Celebrating Black History Month: An Interview with Cyprian Honore

Captain Cyprian Honore.

What is your current title and how long have you been at Atlas?

I am a Captain on the B767 and based out of JFK. I’ve been with Atlas for eleven and a half years.

What are your primary responsibilities in your role at Atlas and what is your favorite part of the job?

As captain, my primary role is the safe, regulatory compliant and efficient operation of the flight while maintaining scheduling integrity and passenger comfort.  My favorite part of this job is taking care of our men and women in uniform.

How did you find Atlas?

I was made aware of Atlas Air and its potential by a friend from college, Stanley O’Brien, who was working in maintenance at Atlas.

Cyprian Honore and Stanley O’Brien.

How did you find your way into aviation? What prompted you to consider aviation as a career?

Growing up in Grenada, my stepdad was a licensed aircraft mechanic. He would come home after work with all of his manuals and he would talk about “drag” and “lift.” I was fascinated by what he did and at seven or eight years old, I knew I wanted to be in aviation someday. The road was long and it wasn’t easy, but I stayed the course. I received my Associate’s Degree in Avionics Technology at Vaughn College of Aeronautics, followed by a Bachelor’s Degree in Aircraft Maintenance; both of which served as a springboard to fund the completion of my flight training.
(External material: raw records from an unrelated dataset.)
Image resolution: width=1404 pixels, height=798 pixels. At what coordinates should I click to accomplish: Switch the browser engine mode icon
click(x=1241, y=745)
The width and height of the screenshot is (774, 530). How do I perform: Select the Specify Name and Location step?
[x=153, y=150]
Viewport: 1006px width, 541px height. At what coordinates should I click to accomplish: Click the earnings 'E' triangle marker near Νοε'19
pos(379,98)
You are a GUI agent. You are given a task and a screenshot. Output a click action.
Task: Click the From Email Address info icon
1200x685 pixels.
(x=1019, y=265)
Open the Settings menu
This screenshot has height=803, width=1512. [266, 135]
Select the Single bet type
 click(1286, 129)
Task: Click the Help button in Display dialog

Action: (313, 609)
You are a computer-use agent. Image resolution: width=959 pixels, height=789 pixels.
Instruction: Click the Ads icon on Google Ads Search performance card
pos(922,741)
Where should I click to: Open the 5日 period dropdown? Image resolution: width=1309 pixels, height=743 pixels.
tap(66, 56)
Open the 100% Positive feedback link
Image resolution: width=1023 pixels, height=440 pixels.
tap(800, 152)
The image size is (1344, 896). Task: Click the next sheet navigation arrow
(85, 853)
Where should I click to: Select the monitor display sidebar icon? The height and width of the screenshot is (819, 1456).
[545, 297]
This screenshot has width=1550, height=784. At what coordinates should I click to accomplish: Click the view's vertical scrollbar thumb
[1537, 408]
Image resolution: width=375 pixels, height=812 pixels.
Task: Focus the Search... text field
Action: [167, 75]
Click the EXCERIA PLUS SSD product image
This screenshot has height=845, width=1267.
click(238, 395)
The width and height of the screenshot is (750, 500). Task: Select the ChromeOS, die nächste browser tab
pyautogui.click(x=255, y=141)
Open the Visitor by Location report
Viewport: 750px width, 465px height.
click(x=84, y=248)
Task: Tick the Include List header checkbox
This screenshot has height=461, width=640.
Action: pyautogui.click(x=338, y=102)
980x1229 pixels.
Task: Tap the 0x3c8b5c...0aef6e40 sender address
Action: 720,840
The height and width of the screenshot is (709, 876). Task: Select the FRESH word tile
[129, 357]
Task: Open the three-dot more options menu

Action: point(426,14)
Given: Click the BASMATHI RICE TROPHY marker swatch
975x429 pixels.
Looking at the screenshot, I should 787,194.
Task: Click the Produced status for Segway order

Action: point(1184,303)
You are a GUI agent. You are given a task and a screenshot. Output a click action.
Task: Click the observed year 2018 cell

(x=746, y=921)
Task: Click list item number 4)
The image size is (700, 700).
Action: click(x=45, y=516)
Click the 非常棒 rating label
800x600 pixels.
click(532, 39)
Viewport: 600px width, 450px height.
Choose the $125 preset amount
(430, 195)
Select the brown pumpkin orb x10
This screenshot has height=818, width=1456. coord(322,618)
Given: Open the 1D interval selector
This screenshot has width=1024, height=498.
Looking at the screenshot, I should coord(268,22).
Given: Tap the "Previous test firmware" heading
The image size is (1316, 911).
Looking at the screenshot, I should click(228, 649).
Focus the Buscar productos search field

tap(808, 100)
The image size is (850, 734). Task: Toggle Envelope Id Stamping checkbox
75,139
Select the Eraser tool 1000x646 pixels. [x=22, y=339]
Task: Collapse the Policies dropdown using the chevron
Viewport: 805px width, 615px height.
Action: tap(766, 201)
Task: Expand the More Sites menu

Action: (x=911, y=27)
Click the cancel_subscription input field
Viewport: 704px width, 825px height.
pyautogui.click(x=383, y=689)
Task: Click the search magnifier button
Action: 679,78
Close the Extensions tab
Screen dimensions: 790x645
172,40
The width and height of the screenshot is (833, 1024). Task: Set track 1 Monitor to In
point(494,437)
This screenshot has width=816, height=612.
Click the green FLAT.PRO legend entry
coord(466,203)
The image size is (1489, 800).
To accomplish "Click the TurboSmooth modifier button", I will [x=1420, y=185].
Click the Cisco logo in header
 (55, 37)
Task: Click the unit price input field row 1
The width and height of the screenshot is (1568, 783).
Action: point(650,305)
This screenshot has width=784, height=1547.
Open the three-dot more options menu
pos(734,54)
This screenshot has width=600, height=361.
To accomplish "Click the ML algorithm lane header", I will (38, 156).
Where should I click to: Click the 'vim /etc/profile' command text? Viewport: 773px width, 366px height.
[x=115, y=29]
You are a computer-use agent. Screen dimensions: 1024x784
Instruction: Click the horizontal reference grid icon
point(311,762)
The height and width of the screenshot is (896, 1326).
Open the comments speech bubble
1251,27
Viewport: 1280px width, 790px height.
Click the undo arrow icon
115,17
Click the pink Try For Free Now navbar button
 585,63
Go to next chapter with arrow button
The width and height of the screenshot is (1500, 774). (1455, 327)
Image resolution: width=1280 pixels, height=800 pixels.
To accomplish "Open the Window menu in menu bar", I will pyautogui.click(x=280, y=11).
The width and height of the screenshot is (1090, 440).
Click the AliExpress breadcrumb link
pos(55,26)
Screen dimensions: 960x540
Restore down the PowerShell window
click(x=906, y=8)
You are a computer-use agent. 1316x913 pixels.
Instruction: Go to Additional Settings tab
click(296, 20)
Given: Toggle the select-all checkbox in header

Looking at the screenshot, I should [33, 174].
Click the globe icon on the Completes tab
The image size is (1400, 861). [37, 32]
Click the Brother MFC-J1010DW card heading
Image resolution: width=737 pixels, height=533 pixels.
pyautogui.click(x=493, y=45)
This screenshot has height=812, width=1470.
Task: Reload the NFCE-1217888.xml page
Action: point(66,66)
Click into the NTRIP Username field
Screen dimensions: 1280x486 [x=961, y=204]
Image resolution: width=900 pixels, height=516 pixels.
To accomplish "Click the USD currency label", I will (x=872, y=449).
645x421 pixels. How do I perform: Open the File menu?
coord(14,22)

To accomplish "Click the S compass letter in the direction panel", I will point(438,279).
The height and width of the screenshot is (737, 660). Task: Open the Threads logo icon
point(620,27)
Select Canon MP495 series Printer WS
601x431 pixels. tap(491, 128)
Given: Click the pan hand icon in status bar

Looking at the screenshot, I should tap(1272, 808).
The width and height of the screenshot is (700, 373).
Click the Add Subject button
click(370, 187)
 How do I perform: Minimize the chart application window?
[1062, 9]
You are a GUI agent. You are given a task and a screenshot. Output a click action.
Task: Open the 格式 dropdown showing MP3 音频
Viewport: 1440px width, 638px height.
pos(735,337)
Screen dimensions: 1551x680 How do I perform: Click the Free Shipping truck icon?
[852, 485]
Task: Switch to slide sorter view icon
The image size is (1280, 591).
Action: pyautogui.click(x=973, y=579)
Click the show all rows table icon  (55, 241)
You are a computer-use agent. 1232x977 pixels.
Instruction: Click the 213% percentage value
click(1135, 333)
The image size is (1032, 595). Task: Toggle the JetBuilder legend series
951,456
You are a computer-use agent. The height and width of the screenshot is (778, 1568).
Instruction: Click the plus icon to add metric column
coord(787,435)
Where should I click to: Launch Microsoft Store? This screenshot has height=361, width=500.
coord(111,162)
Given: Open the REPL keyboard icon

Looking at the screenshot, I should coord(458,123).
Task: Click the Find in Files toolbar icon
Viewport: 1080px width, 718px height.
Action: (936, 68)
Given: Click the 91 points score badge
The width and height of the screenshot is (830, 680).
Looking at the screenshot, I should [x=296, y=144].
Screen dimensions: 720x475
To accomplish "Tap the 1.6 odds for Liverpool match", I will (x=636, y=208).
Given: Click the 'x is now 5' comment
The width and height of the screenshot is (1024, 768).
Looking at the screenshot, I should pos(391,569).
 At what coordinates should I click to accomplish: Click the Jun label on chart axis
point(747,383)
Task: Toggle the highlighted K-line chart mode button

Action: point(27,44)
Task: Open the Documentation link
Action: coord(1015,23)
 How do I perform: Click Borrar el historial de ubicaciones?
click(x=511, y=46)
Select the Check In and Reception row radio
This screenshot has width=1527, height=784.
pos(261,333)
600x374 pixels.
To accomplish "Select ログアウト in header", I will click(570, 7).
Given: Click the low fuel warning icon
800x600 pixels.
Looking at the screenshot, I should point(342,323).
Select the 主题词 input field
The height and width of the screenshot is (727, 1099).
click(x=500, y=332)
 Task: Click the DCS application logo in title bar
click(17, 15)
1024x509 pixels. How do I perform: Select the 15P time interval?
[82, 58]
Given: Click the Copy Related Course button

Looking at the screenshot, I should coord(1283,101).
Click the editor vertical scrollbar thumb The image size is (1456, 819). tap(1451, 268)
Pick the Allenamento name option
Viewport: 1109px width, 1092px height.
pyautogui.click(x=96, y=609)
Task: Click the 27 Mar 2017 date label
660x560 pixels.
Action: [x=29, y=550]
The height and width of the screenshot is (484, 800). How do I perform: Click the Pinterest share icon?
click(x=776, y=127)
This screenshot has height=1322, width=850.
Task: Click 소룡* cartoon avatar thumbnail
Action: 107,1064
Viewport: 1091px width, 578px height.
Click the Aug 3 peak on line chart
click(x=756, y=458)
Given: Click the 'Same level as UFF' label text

What does Black History Month mean to you? Why is it important?

Black History Month, to me, is a period of reflection dedicated to the contributions of African Americans for a better quality of life for the wider society, as well as highlighting the need for a more equitable and just society. I had the opportunity on one of my trips, to tour the Island of Gorée,** “the door of no return,” in Senegal. That experience left an indelible mark on me, and it reinforced the critical need to commemorate Black History Month. I think about what we have overcome, and I am very proud. My great-grandmother was born in 1878, and although slavery had been abolished, conditions on the plantations were not much improved. So I am not that far removed from all of this, yet today I am flying airplanes. It’s pretty amazing.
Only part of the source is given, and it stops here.